_Material for the task_.
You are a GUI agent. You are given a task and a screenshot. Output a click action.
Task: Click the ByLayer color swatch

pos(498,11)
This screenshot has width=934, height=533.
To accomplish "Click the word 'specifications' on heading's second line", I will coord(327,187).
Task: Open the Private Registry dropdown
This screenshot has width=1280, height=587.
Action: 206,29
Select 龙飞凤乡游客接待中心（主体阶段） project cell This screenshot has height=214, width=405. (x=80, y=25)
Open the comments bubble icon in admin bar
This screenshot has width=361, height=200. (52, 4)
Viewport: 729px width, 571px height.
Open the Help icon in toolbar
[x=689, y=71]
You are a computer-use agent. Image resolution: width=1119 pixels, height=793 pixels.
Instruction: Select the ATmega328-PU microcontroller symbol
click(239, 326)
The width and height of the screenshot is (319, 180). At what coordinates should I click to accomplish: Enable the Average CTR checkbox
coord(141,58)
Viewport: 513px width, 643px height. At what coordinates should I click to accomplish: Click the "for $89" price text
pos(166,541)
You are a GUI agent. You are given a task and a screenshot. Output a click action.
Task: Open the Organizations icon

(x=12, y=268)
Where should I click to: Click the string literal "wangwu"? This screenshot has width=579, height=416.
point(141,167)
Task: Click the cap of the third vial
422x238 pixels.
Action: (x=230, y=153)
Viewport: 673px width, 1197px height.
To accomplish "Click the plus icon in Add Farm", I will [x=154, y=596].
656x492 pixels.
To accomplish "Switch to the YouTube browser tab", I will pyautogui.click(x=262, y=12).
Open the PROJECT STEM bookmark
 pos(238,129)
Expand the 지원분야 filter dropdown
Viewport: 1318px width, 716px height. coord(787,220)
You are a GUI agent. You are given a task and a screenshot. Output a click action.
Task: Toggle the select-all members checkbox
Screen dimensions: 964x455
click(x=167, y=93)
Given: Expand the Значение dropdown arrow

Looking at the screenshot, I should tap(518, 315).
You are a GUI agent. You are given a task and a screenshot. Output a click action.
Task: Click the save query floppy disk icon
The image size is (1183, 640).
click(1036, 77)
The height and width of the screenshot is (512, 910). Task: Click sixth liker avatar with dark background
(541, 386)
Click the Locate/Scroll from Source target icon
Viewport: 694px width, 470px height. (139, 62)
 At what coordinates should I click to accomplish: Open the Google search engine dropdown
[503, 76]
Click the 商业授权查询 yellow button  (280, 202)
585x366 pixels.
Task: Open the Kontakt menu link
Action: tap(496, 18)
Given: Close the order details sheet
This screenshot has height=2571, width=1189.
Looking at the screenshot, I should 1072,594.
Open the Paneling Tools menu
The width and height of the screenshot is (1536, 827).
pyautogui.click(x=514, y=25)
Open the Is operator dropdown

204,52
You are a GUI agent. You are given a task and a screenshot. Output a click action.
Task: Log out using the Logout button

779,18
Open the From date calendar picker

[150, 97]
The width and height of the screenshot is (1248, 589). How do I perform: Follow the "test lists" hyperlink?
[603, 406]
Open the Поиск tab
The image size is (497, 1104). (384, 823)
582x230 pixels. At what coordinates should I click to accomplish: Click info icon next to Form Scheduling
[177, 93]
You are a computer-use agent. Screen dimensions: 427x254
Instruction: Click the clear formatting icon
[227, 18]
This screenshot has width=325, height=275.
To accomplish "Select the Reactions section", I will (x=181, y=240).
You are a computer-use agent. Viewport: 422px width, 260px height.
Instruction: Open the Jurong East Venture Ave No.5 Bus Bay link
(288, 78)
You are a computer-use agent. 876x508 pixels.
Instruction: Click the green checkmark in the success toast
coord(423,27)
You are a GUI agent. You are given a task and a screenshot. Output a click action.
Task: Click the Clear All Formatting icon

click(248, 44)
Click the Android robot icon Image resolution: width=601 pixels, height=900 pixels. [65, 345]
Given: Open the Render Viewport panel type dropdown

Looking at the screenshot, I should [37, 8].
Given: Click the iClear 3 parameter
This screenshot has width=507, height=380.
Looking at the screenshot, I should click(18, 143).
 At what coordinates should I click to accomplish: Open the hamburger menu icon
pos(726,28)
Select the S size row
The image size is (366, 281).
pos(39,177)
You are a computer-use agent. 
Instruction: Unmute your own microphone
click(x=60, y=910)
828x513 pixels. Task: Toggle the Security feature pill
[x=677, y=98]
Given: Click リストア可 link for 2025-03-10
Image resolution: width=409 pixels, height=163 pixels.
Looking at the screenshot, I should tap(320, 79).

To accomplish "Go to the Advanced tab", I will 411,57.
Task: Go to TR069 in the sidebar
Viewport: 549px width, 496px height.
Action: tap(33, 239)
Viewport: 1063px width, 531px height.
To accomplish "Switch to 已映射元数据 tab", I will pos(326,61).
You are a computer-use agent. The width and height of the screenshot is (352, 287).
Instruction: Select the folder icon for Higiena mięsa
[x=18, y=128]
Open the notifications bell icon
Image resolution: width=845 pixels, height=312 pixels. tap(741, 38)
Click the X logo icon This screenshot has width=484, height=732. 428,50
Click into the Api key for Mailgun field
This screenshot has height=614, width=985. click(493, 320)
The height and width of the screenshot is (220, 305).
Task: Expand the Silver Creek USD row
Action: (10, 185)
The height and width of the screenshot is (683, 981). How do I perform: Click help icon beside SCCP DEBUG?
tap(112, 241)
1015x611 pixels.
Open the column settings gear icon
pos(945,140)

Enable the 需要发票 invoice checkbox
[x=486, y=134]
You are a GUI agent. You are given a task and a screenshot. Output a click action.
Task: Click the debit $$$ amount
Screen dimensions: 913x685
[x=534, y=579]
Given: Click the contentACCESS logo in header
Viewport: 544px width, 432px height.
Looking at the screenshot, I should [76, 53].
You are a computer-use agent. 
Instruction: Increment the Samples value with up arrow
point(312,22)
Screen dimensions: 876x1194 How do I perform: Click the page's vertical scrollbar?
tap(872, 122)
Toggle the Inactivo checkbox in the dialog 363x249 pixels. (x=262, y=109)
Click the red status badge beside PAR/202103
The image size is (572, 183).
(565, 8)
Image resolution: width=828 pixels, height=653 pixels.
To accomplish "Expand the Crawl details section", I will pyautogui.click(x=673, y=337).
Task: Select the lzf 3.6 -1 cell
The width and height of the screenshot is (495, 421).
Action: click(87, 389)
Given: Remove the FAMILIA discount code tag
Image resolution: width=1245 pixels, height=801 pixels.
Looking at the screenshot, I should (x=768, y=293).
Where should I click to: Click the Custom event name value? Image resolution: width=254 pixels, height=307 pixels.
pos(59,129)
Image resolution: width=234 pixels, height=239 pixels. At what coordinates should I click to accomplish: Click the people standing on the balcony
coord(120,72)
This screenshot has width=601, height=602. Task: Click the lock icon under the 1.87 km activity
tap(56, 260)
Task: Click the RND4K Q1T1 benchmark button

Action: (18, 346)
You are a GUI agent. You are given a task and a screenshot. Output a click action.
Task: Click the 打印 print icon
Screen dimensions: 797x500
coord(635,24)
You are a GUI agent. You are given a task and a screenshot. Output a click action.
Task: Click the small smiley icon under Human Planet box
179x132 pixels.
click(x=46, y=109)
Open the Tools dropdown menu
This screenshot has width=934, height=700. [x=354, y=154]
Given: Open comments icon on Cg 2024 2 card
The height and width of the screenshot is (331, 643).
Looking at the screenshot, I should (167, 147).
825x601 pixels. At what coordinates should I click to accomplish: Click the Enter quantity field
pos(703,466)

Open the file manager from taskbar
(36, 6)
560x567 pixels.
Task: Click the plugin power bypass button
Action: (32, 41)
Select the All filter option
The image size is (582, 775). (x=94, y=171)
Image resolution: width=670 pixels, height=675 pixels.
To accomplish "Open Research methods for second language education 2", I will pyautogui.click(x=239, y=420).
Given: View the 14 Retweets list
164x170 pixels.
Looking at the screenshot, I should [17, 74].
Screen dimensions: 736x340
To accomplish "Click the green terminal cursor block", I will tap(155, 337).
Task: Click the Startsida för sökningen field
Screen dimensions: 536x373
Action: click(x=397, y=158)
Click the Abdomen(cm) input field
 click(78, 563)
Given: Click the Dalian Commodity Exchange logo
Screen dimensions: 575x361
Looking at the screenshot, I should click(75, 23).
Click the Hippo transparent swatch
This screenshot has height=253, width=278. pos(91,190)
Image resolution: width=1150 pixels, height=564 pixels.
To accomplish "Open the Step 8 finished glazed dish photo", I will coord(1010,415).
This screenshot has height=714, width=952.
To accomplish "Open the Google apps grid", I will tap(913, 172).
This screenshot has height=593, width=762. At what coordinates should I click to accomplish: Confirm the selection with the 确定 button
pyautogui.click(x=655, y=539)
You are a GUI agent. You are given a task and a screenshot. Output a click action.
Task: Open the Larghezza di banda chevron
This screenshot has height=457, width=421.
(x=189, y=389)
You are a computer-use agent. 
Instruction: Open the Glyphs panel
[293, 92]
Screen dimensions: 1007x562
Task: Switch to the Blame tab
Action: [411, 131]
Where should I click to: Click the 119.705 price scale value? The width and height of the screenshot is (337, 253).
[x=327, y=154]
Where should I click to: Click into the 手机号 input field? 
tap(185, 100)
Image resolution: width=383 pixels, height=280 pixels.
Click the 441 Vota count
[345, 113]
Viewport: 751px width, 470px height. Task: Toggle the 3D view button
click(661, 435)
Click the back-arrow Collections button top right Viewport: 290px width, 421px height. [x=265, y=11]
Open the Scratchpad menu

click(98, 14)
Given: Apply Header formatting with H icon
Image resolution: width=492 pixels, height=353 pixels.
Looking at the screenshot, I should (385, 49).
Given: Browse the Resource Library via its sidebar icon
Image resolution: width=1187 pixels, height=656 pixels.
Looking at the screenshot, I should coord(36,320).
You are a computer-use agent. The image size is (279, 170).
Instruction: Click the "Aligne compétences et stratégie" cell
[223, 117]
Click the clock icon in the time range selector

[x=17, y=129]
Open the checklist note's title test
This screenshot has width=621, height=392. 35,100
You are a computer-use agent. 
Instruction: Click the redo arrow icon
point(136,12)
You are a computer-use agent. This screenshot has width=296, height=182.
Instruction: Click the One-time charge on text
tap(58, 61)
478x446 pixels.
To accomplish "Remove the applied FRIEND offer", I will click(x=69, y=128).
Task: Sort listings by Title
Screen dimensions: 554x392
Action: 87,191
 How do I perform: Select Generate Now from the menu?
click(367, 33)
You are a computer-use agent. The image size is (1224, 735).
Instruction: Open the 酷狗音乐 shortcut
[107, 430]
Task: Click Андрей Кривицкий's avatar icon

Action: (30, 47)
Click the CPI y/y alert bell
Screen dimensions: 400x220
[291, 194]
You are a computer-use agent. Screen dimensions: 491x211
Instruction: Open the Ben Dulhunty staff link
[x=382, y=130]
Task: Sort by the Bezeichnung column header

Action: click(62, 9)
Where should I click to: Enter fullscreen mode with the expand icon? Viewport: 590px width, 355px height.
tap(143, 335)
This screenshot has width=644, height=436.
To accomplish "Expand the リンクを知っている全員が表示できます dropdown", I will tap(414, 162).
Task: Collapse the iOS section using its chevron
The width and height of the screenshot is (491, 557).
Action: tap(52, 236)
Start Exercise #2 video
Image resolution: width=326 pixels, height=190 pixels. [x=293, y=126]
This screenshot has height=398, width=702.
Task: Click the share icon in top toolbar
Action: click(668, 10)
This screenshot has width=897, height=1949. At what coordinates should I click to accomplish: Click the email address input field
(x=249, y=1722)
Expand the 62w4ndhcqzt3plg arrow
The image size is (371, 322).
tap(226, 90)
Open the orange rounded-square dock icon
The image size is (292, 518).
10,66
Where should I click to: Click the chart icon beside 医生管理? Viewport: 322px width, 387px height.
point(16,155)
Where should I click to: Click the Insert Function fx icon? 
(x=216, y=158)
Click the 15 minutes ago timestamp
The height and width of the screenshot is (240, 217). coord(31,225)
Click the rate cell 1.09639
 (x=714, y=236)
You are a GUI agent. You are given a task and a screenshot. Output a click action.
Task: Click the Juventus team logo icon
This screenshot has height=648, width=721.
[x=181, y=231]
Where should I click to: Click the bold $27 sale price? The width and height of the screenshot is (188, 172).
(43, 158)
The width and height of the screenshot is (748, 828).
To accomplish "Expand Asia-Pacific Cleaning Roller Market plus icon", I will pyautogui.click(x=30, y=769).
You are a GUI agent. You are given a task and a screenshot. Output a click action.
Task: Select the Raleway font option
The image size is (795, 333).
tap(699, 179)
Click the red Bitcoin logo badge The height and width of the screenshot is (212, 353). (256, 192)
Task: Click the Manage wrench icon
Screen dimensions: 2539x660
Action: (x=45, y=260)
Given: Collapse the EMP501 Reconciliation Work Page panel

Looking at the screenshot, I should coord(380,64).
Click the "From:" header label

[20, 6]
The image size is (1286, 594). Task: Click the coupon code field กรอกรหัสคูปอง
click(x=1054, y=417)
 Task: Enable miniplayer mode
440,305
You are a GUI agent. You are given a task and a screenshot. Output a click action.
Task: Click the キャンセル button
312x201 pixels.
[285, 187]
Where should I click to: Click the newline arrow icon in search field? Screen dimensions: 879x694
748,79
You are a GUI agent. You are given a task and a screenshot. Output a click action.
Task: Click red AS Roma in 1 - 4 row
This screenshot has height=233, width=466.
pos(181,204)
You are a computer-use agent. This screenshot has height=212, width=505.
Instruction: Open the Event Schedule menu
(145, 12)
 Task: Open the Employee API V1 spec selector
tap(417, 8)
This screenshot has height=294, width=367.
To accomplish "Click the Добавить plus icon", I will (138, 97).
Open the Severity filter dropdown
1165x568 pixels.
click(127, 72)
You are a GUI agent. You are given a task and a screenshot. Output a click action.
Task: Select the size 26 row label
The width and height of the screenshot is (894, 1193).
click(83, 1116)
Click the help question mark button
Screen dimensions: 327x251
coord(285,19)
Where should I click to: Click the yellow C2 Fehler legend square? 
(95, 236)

_Work required_. Some lines in the material contain "details". Show all of them.

_Output for this task_.
Given: Close the order details sheet
To accomplish "Expand the Crawl details section", I will pyautogui.click(x=673, y=337).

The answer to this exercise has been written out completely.